The reason why golf balls have dimples is a story of natural selection. Dimples maximize the distance golf balls travel. Dimpled balls travel up to four times farther than smooth-surfaced golf balls.
In the early days of golf, smooth-surfaced balls were used until golfers discovered that old, bumpy balls traveled longer distances. The science of aerodynamics
helps explain the dimpled phenomenon. The dimples reduce the drag on a golf ball by redirecting more air pressure behind the golf ball rather than in front of it. The higher levels of pressure behind the golf balls force them to go far distances.The dimples change the levels of pressure by bringing the main air stream very close to the surface of the golf ball. The dimples, or “turbulators,” increase the turbulence in the layer of air located next to the surface of the ball. This high-speed air stream near the ball increases the amount of pressure behind the ball-thereby forcing the ball to travel farther.
History of the Golf Ball
The early golf ball, known as a featherie, was simply a leather pouch filled with goose feathers. In order to obtain a hard ball, the pouch was filled while wet with wet goose feathers. Since people believed a smooth sphere would result in less drag (and thus fly farther), the pouch was stitched inside out. Once the pouch was filled, it was stitched shut. Therefore there were a few stitches on the outside of the ball. The ball was then dried, oiled, and painted white. The typical drive with this type of ball was about 150 to 175 yards. Once this ball became wet, it was totally useless.
In 1845, the gutta-percha ball was introduced. This ball was made from the gum of the Malaysian Sapodilla tree. This gum was heated and molded into a sphere. This resulted in a very smooth surface. The typical drive with the gutta-percha ball was shorter than that obtained with the featherie. However, according to golf legend a professor at Saint Andrews University in Scotland soon discovered that the ball flew farther if the surface was scored or marked.

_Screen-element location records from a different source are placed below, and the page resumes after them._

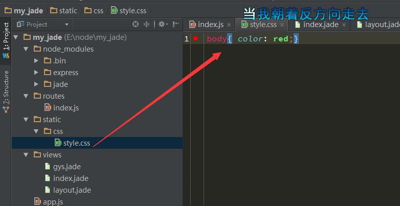Click the collapse all icon in Project panel

click(147, 24)
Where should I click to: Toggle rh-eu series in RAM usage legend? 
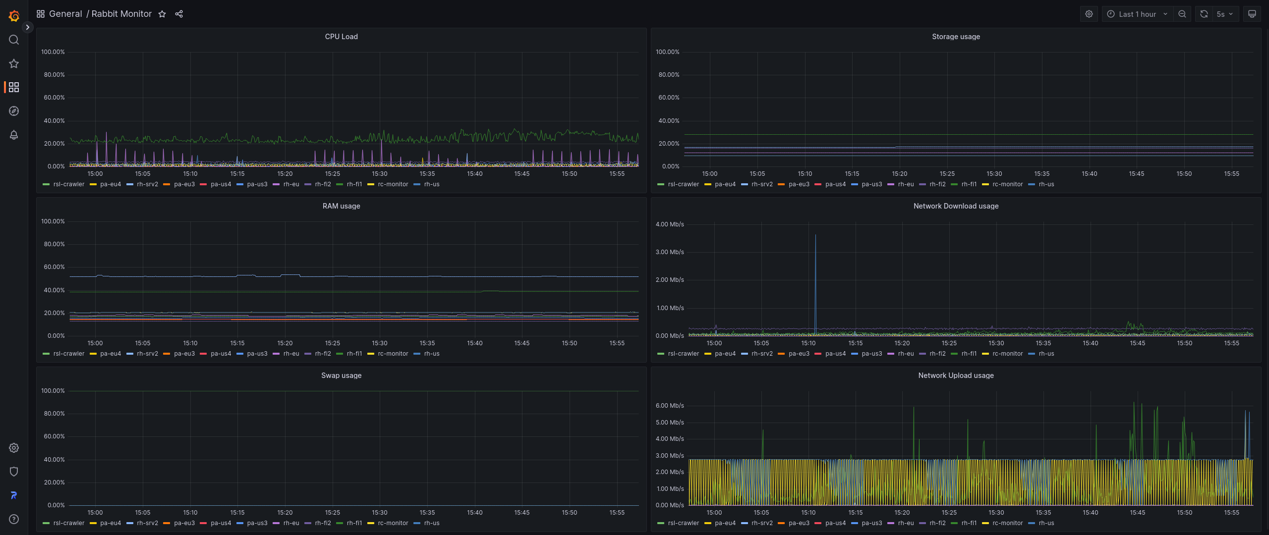tap(291, 354)
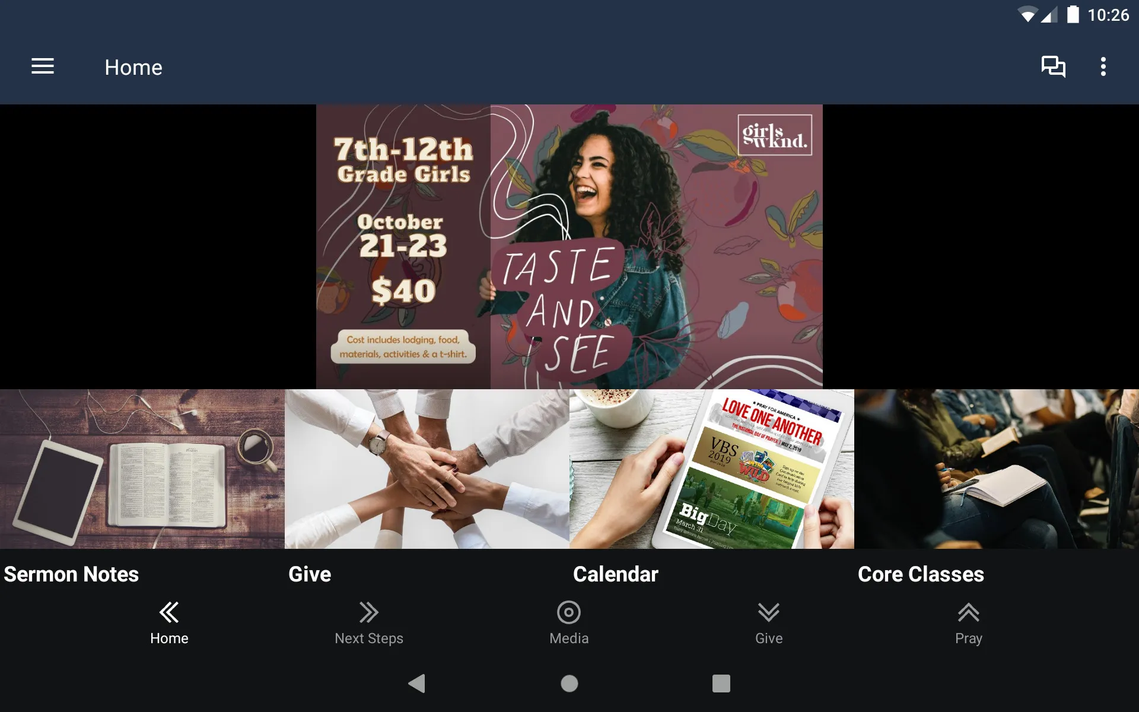
Task: Open the cast/screen mirror icon
Action: (1054, 67)
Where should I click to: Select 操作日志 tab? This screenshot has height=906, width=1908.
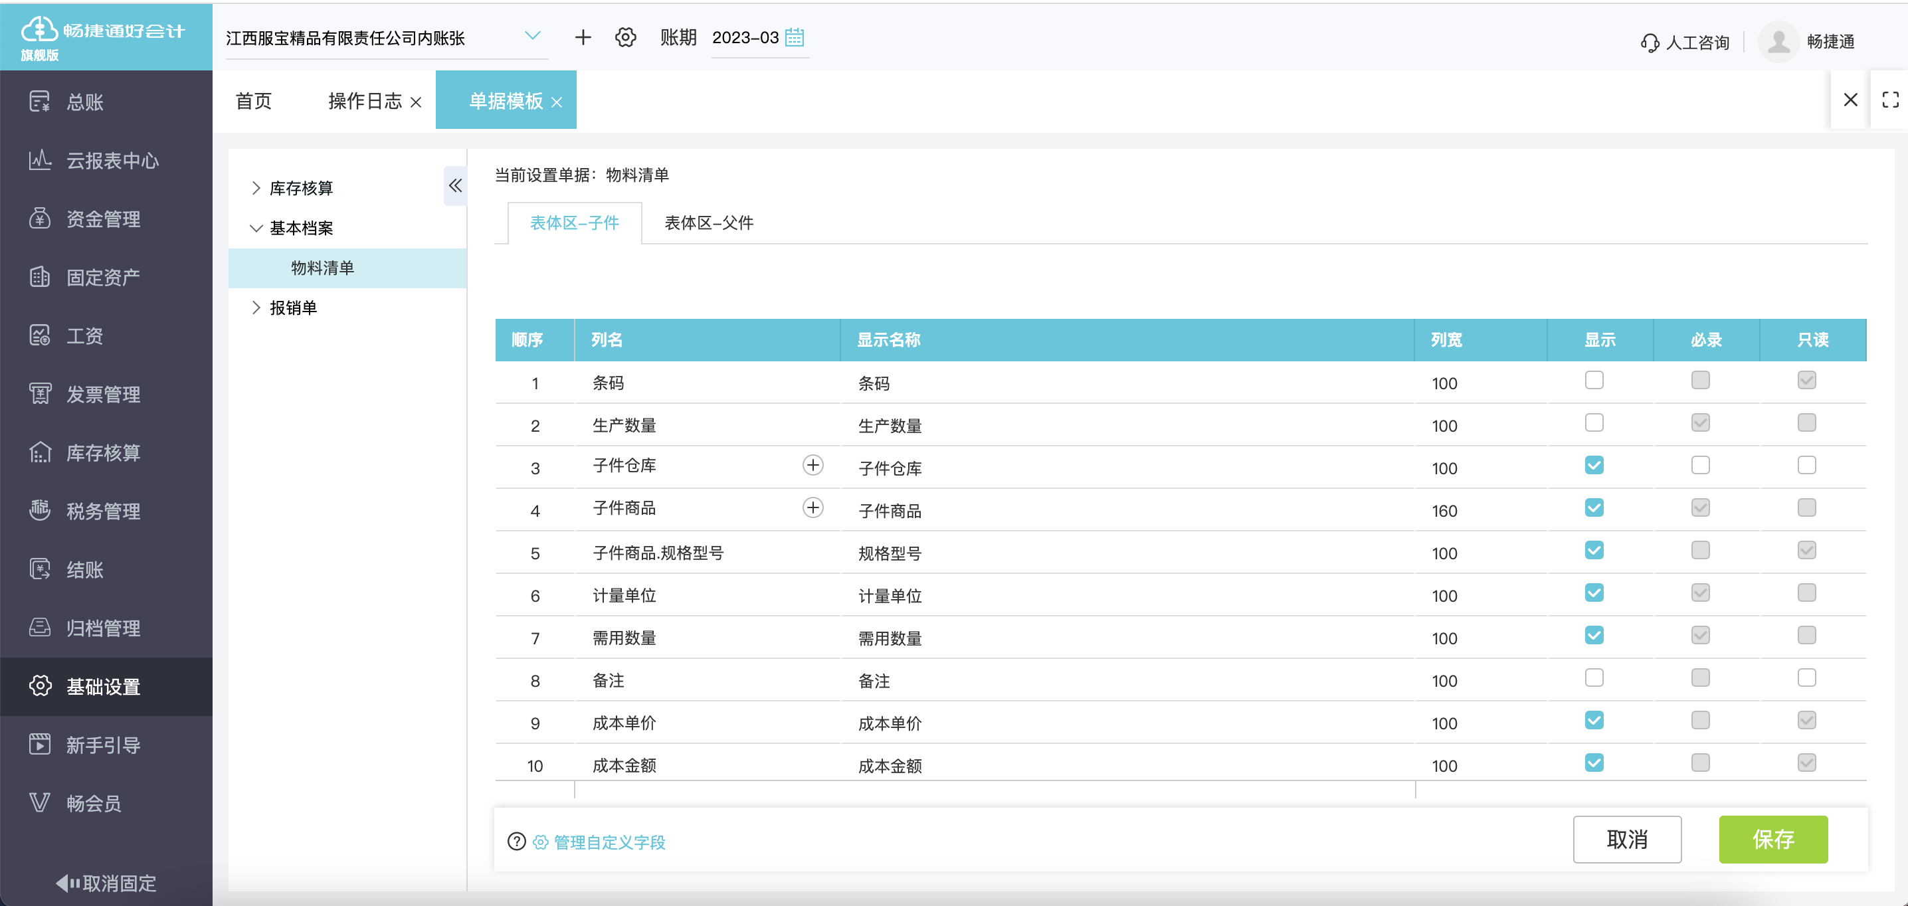[x=364, y=101]
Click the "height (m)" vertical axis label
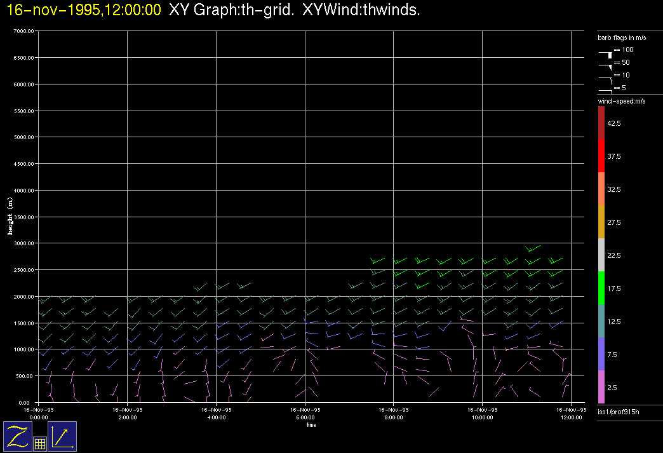This screenshot has width=663, height=453. (10, 217)
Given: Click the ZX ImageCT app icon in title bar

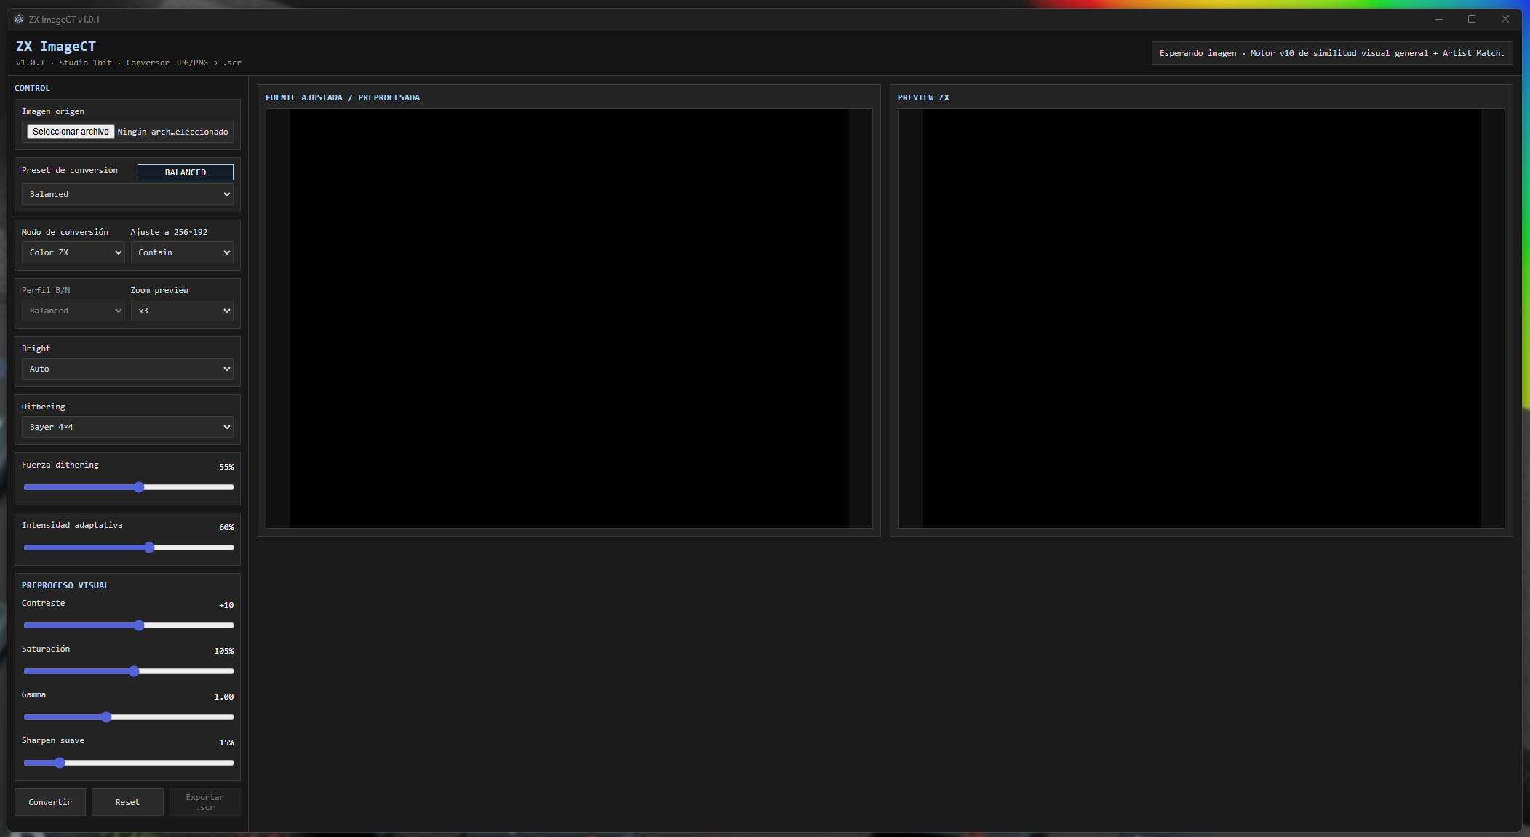Looking at the screenshot, I should (x=19, y=19).
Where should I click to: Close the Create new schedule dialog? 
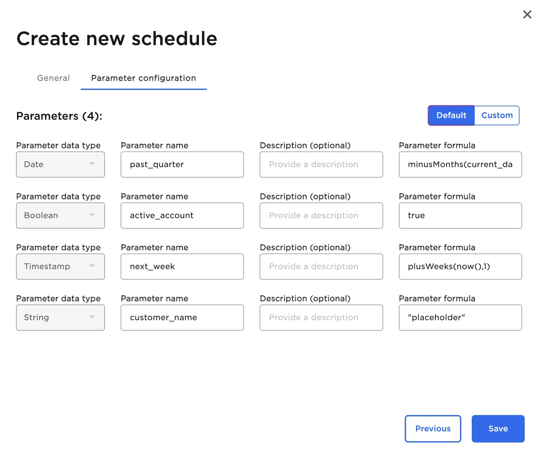527,14
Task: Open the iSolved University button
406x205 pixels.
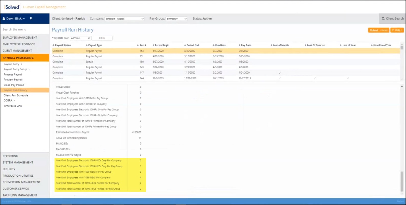Action: click(x=378, y=30)
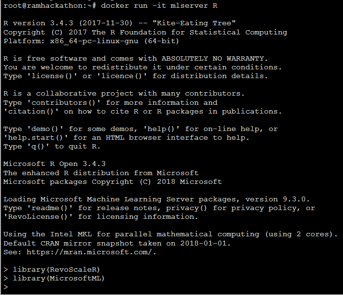Click the library(MicrosoftML) command line
This screenshot has width=343, height=295.
(54, 279)
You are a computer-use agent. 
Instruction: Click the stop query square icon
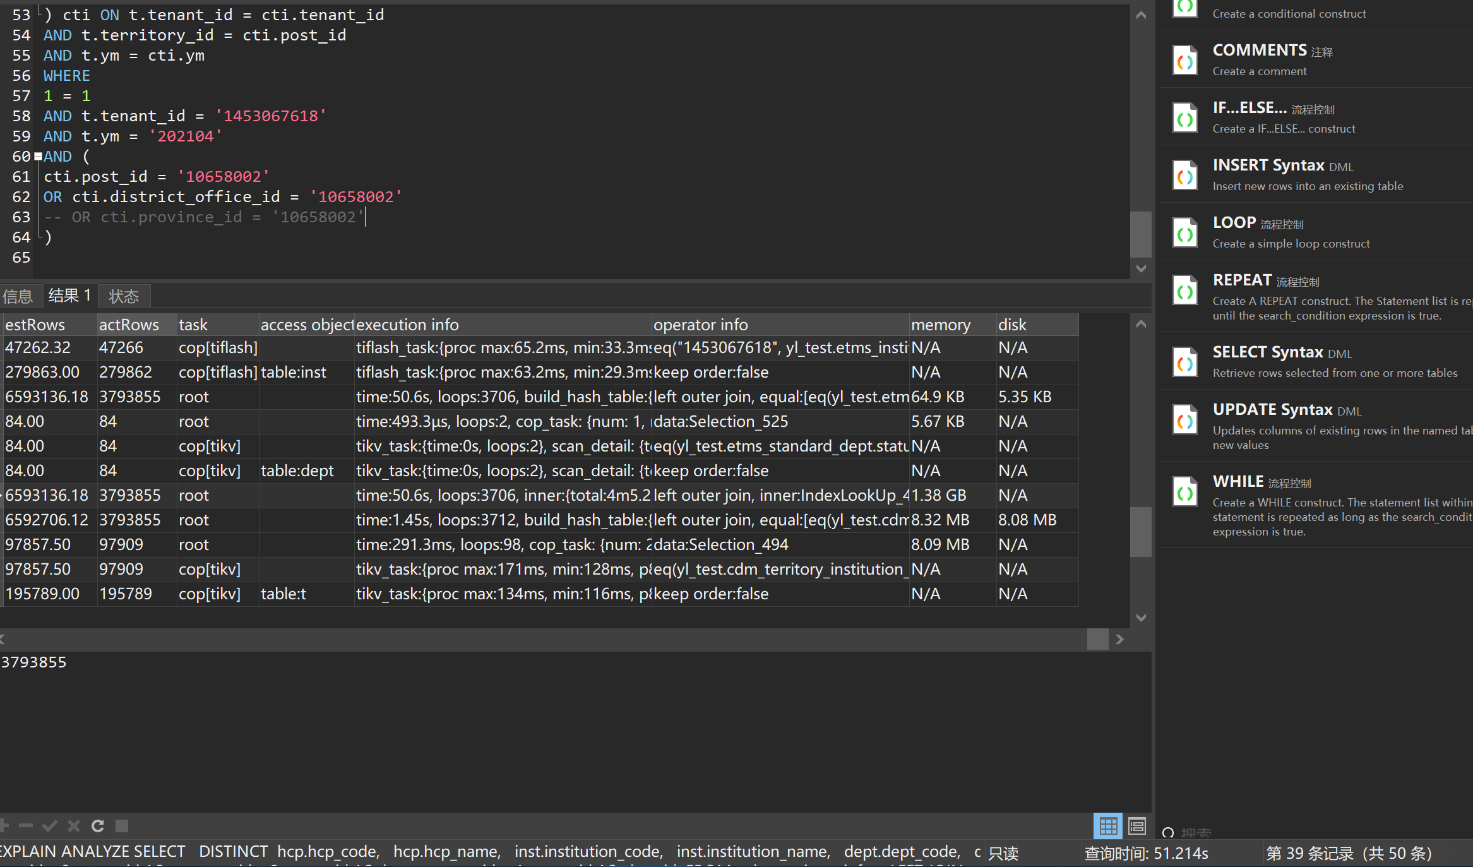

This lead to a variety of surface designs which were chosen more or less by intuition. By 1930, the current golf ball with dimples was accepted as the standard design. The modern golf ball consists of rubber thread wound around a rubber core and coated with dimpled enamel. The dimples are arranged in rows. The number of dimples is either 336 for an American ball or 330 for a British ball. The typical drive with a modern golf ball is about 180 to 250 yards.
The Dimples
Why, then, does a golf ball have dimples? The answer to this question can be found by looking at the aerodynamic drag on a sphere. There are two types of drag experienced by a sphere. The first is the obvious drag due to friction. This only accounts for a small part of the drag experienced by a ball. The majority of the drag comes from the separation of the flow behind the ball and is known as pressure drag due to separation. For laminar flow past a sphere, the flow separates very early as shown in Figure 1. However, for a turbulent flow, separation is delayed as can be seen in Figure 2. Notice the difference in the size of the separation region behind the spheres. The separation region in the turbulent case is much smaller than in the laminar case. The larger separation region of the laminar case implies a larger pressure drag on the sphere. This is why the professor experienced a longer drive with the marked ball. The surface roughness caused the flow to transition from laminar to turbulent. The turbulent flow has more energy than the laminar flow and thus, the flow stays attached longer.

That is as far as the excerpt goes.